On 8/30/2016 at 1:11 PM, uss frolick said:

What is interesting is Captain Dacres's observation that the Guerriere's larboard side had been struck with a whopping thirty round shot, total, including some that were five sheets of copper down. The Constitution mounted 54 broadside guns, or 27 guns per side. Let's say that the initial broadside to broadside stage lasted, for sake of argument, about thirty minutes, and let's further say that the Constitution's gunners were able to fire one shot every three minutes, a respectable, realistic rate. (Patrick O'Brian's much quoted 'three shots every five minutes' is just fiction!) That means that, even if only loaded with a single round shot at each discharge, the Constitution should have fired about 270 times individually during that half hour, yet only about one shot in ten, hit her hull, according to Dacres's observation. Yet we know that the Constitution fired multiple round shot from each discharge for most of the engagement, according to her master gunner, yet only 30 shot hit her hull, not counting grape? Yes, I know that the Constitution's gunners were aiming at the masts for much of the time, but come on! Thirty hits only, on a hull that was 160 feet long, in broad daylight at pistol shot range? This speaks volumes about the accuracy of early nineteenth century sea gunnery!

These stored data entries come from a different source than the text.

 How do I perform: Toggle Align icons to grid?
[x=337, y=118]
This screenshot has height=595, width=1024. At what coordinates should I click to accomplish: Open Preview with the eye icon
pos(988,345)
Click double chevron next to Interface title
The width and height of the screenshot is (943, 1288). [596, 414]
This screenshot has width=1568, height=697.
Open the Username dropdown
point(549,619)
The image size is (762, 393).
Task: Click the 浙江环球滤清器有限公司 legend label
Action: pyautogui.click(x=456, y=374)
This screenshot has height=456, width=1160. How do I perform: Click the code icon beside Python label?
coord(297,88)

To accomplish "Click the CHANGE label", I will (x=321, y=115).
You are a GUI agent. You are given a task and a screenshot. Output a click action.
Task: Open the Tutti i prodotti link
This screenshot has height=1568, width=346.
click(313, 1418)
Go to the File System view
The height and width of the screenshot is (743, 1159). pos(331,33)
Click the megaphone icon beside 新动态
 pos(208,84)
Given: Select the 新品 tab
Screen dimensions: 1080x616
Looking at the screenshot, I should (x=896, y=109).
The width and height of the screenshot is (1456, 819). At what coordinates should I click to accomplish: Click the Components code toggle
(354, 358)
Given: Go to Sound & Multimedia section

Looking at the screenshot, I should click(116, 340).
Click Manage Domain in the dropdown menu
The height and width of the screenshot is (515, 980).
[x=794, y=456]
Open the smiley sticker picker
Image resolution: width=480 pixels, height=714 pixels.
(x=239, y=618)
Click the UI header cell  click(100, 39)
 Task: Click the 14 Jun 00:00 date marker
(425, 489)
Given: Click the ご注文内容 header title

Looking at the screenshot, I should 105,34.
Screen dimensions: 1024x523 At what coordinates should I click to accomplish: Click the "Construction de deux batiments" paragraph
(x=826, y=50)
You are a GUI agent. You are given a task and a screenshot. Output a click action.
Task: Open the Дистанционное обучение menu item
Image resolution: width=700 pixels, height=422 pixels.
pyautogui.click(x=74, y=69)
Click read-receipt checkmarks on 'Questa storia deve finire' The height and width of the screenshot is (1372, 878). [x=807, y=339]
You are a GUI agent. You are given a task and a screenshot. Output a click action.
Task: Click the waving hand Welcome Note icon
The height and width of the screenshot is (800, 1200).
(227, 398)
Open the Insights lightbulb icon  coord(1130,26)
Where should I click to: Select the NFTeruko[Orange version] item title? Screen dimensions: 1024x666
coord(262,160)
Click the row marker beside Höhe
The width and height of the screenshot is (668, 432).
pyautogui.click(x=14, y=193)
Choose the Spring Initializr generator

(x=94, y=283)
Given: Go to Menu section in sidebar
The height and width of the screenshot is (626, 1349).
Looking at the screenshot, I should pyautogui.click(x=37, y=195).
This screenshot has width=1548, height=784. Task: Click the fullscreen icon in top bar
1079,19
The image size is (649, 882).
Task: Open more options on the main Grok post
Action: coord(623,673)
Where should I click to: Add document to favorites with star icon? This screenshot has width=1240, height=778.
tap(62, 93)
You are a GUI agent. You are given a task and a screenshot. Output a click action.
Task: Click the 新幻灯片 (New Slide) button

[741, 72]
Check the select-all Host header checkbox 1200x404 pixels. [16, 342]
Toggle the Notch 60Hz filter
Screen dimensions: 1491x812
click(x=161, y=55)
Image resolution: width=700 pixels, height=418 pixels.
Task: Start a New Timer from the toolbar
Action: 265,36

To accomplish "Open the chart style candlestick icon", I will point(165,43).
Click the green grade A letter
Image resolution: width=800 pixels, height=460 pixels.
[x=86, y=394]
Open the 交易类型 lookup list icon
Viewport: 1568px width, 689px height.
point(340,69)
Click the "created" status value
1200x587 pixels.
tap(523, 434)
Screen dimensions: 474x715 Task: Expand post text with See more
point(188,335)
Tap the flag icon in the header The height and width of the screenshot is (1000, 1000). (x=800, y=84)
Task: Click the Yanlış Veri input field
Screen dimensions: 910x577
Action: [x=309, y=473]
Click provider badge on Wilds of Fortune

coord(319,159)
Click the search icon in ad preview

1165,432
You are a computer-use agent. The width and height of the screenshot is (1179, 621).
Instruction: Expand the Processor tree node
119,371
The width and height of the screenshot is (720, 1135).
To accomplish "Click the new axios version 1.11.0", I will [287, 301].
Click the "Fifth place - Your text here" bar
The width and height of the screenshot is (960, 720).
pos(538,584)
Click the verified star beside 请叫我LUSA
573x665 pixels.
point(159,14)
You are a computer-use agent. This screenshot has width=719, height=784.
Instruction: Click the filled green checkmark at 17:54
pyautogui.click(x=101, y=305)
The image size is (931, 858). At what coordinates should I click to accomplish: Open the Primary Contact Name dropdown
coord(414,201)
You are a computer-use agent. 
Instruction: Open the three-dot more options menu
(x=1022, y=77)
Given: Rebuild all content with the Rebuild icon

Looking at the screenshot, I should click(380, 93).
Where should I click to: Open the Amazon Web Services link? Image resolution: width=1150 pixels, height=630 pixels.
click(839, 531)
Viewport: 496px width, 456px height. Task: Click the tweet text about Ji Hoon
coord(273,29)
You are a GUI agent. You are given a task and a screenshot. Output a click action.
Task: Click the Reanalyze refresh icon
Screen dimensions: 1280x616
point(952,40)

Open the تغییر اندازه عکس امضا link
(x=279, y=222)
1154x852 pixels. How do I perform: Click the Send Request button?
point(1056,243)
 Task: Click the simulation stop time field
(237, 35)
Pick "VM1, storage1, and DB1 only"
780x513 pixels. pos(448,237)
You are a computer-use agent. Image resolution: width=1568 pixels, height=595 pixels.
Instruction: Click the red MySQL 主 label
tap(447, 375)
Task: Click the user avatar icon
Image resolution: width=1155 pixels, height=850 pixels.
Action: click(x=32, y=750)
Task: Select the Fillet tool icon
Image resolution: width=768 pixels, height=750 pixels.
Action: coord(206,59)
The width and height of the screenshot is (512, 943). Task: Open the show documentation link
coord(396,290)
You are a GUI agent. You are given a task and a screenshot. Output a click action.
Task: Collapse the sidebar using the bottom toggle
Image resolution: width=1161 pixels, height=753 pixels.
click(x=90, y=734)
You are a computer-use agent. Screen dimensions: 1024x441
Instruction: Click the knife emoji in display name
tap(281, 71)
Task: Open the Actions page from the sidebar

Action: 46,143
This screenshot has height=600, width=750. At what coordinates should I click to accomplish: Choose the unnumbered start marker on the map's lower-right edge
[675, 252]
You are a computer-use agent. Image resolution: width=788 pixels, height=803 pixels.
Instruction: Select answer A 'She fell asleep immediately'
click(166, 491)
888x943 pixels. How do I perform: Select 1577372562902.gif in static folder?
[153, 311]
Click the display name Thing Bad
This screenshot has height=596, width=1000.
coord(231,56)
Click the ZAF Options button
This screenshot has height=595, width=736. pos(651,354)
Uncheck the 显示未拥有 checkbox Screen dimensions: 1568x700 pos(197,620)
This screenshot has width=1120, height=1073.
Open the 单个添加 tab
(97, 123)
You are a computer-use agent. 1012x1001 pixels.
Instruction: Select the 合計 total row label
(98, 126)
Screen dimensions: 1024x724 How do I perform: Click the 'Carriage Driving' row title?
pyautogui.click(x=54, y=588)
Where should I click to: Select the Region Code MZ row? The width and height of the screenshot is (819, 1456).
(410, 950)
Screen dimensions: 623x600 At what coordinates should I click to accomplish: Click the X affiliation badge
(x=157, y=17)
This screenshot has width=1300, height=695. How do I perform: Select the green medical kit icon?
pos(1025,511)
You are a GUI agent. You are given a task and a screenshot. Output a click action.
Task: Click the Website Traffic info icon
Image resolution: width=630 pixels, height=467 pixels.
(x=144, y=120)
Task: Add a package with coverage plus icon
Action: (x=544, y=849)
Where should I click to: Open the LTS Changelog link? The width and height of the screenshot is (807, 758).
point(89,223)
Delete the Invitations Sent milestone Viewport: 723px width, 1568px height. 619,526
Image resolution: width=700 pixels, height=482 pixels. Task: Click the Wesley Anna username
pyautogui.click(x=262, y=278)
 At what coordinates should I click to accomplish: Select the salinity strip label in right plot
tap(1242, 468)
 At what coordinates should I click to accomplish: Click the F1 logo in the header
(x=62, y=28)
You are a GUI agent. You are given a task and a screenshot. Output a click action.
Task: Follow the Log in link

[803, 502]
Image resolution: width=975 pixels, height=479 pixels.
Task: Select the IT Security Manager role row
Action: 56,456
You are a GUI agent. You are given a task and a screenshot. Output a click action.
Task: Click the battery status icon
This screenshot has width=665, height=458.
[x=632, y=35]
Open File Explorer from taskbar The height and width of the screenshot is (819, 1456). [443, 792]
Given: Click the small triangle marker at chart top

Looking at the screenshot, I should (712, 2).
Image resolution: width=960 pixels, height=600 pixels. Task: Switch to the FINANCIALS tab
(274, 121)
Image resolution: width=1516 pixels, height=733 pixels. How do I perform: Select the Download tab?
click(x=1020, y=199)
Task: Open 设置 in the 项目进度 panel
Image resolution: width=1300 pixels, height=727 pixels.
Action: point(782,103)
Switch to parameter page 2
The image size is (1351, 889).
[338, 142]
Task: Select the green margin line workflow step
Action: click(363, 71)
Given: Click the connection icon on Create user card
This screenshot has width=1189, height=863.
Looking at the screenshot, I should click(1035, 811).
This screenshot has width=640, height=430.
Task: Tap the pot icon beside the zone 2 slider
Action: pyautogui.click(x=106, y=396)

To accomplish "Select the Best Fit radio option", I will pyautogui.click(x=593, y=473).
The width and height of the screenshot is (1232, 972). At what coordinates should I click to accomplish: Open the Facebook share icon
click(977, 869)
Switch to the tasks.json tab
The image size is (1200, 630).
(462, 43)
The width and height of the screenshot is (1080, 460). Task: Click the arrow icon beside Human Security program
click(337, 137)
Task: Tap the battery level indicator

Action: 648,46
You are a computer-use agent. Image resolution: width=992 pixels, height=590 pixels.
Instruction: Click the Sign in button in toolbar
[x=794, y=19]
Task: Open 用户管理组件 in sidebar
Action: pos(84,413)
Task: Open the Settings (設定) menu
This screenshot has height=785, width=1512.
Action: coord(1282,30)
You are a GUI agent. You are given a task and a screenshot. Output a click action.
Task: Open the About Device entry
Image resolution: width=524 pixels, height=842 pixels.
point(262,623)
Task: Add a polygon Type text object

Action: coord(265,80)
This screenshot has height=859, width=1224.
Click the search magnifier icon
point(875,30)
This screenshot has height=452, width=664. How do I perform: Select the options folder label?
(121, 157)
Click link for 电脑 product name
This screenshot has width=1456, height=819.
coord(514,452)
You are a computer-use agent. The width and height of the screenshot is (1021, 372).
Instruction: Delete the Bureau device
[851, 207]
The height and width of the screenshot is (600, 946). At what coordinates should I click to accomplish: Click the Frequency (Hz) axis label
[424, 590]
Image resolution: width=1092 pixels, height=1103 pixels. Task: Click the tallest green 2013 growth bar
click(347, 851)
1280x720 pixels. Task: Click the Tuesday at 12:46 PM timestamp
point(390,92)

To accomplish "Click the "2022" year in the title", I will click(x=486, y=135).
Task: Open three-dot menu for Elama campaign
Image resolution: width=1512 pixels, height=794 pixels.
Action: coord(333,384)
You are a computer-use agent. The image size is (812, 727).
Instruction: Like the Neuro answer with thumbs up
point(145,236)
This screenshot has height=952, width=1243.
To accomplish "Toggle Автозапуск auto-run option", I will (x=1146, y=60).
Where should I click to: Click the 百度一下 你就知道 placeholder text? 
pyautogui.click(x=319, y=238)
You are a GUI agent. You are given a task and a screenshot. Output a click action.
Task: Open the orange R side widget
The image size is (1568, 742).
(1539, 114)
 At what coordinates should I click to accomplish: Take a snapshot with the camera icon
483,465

As with most other contexts of firing practice I believe that the standard is 3 shots *in* five minutes, from loaded and pointed to an unloaded state. (i.e. discharge to discharge) That is a rate of fire sustained of around 2.5 minutes between rounds, which gives the number of shots alluded to in the Vade Mecum for the first 20-25 minutes, before heating forces the rate of fire to drop to one in 5 minutes for the next hour. (roughly - 10 rounds in the first period, 20 rounds in the first 90 minutes).

Musketry also starts the infantry platoon exercises with a loaded musket, and standards require 3 shots in the minute, rather than a rate of fire of 3 rounds per minute sustained or from an empty gun.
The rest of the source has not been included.